Gastrointestinal tract epithelial changes associated with taxanes: marker of drug toxicity versus effect

Abstract

Background: Microscopic findings associated with paclitaxel (Taxol) chemotherapy toxicity were described years ago but whether they are specific for toxicity remains unclear. Further, epithelial changes associated with taxanes can mimic high-grade dysplasia (HGD) in non-neoplastic gastrointestinal (GI) tract mucosa. Similar changes associated with colchicine are only seen in patients with toxicity.

Methods: GI tract specimens were reviewed (221 total; 93 esophageal, 55 gastric cardiac, 48 oxyntic, 7 antral, 8 small bowel, 6 colonic, 3 appendiceal, 1 anal) from 71 patients (63M, 8F), 38 to 84 years (median, 55 y) undergoing chemotherapy for esophageal, breast, or lung cancer who had all received taxanes at some time [either paclitaxel (Taxol, 55 patients) or docetaxel (Taxotere, 16 patients)]. Epithelial changes (mitotic arrest/ring mitoses, apoptosis) associated with taxanes were graded on a scale of 0 to 3 (0=no mitotic arrest; 1=rare arrest; 2=scattered arrest; 3=striking mitotic arrest and apoptosis). Samples from the patients taken before administration of taxanes were also reviewed; all samples were reviewed without knowledge of the interval between drug doses and the biopsy/resection.

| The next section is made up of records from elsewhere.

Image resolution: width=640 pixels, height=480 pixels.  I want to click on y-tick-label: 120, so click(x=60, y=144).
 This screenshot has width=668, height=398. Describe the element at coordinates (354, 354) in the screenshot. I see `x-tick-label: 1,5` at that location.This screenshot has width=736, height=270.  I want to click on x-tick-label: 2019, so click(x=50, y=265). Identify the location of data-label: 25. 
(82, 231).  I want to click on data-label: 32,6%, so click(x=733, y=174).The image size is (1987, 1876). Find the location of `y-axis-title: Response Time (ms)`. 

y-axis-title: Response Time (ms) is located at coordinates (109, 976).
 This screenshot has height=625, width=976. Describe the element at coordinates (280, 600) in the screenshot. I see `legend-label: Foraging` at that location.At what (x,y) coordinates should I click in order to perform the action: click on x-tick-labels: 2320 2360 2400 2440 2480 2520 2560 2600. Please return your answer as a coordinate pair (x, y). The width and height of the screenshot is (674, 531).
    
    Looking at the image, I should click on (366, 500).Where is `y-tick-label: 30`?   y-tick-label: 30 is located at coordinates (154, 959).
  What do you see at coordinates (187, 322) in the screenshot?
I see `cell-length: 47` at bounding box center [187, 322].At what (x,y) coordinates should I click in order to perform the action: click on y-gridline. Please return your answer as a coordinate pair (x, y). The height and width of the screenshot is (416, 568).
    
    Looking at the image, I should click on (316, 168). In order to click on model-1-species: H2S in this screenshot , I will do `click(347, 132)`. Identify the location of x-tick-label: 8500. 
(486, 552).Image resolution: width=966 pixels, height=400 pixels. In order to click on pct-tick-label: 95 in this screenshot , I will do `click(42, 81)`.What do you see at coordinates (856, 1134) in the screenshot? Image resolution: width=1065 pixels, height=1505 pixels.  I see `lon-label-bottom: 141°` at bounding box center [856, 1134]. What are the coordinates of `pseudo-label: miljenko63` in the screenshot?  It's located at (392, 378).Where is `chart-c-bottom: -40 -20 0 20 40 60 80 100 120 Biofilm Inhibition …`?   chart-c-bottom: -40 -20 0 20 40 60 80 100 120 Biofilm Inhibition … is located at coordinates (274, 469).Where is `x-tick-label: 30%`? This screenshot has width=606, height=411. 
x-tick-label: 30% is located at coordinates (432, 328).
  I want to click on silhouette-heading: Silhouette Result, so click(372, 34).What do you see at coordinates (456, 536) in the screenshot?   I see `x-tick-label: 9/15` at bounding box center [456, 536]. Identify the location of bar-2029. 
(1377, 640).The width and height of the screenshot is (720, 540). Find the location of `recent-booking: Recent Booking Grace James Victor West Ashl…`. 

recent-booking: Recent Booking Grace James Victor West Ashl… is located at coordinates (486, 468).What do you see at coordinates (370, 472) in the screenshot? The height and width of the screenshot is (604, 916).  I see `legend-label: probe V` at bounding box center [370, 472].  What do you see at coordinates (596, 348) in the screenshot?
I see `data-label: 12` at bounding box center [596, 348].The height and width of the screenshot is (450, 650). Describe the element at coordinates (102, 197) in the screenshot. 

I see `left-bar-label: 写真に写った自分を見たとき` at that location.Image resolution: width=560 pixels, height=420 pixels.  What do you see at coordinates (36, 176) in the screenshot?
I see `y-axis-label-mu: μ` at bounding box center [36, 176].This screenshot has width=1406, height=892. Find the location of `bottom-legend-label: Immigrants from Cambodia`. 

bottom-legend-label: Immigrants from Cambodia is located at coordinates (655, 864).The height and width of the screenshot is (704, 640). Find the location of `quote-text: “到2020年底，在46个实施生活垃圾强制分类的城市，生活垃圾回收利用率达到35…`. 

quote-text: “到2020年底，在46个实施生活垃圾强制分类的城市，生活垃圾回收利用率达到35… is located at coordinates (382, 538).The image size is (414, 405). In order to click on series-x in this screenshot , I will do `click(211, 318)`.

Results: Five samples had striking mitotic arrest mimicking HGD in non-neoplastic mucosa and were from the esophagus, gastric cardia, gastric body, gastric antrum, and appendix of 5 separate patients. All 5 had GI tract samples obtained 1 to 3 days after taxane administration. These patients had all taken Taxol (rather than Taxotere). On follow-up, in 3/5 patients with samples 1 day posttreatment, 1 had acute appendicitis (died 180 d postappendectomy), 1 died a day later of metastases, and 1 was asymptomatic (alive with metastatic disease at 126 d postbiopsy). The remaining 2 died of metastases at 90 and 210 days postbiopsy with no signs of drug toxicity at any time.

Conclusions: In contrast to colchicine-associated changes in non-neoplastic mucosa, the mitotic arrest mimicking HGD seen in GI tract specimens after taxane administration is not specific for toxicity, but may also reflect taxane effect. It can be encountered in asymptomatic patients who have recently had medication. If these findings are seen histologically, they merit correlation with the clinical impression, and should not be interpreted as toxicity in isolation.